### Goal of the exercise
Copy all lines holding the word "step" from the entries.

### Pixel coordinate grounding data
***

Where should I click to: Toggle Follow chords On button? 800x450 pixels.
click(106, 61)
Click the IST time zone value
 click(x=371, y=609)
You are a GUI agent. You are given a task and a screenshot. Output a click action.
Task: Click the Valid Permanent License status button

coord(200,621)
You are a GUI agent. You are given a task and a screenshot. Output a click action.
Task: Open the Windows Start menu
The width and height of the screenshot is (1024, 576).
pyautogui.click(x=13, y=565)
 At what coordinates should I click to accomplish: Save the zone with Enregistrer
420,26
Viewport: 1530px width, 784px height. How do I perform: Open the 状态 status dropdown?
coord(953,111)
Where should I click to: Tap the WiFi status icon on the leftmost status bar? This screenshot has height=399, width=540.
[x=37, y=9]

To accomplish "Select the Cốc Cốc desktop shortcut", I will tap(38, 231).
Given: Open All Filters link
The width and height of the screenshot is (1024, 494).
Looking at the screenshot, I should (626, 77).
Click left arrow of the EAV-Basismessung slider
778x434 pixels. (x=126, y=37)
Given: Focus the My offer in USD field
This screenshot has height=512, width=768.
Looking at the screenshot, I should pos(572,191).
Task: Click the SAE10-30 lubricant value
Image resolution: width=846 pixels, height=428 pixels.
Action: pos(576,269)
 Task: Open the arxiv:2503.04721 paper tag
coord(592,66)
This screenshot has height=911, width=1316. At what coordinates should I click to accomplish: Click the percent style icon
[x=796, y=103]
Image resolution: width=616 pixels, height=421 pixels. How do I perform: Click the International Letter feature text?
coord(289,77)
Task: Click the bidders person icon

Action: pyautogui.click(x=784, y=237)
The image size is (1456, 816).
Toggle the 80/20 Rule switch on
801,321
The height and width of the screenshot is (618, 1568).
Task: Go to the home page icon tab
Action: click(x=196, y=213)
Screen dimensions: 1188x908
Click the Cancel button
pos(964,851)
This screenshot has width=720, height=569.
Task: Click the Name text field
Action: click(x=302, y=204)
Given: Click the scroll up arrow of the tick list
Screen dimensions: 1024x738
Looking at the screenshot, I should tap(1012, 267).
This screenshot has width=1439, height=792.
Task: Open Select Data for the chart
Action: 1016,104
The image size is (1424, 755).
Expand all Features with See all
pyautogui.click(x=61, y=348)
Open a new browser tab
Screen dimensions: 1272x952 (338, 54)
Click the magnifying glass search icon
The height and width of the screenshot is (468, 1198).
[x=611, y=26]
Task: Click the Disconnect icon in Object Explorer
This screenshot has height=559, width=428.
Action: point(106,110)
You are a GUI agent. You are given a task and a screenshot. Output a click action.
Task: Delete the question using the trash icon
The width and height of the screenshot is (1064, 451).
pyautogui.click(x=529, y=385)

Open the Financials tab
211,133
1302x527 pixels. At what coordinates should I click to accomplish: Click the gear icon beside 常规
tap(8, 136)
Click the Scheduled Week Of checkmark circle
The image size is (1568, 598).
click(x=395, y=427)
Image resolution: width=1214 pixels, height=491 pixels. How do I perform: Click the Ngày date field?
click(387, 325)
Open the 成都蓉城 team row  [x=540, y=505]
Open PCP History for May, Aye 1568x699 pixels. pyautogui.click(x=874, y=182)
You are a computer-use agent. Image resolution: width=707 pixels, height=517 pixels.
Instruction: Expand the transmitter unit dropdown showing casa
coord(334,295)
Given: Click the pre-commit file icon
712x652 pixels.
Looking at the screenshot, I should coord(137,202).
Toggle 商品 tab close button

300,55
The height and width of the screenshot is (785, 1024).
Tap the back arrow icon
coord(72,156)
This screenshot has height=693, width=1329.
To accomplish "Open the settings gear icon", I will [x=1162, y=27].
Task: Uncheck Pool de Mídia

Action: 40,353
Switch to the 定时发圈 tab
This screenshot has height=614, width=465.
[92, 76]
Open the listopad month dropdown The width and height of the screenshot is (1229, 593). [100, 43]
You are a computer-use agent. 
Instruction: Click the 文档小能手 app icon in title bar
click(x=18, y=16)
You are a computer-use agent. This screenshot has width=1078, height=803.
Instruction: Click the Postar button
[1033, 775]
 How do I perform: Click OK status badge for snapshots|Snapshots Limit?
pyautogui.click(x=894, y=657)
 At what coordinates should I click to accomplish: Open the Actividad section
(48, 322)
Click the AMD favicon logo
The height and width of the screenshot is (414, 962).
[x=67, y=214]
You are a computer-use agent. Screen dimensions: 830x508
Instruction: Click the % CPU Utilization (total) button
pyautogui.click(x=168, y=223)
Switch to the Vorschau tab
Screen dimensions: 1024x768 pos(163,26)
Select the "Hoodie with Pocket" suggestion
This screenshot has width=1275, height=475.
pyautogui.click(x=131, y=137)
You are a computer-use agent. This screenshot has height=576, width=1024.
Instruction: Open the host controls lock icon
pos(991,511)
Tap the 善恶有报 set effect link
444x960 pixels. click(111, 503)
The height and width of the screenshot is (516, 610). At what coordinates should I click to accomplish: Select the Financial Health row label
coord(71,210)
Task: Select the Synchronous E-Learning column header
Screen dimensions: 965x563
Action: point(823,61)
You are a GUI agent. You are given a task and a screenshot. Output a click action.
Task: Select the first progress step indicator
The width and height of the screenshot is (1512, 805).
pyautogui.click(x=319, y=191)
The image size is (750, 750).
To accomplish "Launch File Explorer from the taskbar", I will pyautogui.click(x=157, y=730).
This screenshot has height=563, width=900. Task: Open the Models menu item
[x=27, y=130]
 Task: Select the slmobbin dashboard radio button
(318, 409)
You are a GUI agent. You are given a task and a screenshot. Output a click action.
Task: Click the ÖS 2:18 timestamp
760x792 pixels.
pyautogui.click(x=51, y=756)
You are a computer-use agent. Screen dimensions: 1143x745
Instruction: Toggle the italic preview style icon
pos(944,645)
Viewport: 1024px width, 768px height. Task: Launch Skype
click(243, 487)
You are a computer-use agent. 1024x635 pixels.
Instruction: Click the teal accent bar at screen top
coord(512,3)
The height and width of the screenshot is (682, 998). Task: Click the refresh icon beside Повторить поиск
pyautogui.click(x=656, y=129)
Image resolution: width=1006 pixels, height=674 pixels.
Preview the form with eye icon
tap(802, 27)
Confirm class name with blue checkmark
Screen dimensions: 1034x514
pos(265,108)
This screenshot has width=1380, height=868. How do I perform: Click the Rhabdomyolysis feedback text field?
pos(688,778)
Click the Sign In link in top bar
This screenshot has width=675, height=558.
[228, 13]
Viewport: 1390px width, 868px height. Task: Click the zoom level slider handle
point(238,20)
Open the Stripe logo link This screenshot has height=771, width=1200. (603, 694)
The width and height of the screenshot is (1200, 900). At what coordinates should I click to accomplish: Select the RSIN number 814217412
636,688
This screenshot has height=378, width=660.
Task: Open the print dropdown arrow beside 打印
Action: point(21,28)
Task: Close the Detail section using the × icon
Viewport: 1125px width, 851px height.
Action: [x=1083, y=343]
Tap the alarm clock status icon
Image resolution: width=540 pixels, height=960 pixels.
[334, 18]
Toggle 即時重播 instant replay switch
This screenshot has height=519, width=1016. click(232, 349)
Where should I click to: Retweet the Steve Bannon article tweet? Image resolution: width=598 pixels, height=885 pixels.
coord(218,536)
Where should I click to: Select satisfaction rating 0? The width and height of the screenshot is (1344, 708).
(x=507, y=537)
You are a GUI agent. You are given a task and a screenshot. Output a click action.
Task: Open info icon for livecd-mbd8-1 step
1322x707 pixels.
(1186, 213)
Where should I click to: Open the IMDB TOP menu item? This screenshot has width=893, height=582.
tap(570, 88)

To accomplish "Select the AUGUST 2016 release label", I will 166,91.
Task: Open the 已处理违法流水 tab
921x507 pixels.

***

### Task solution
Task: Select the first progress step indicator
Task: Open info icon for livecd-mbd8-1 step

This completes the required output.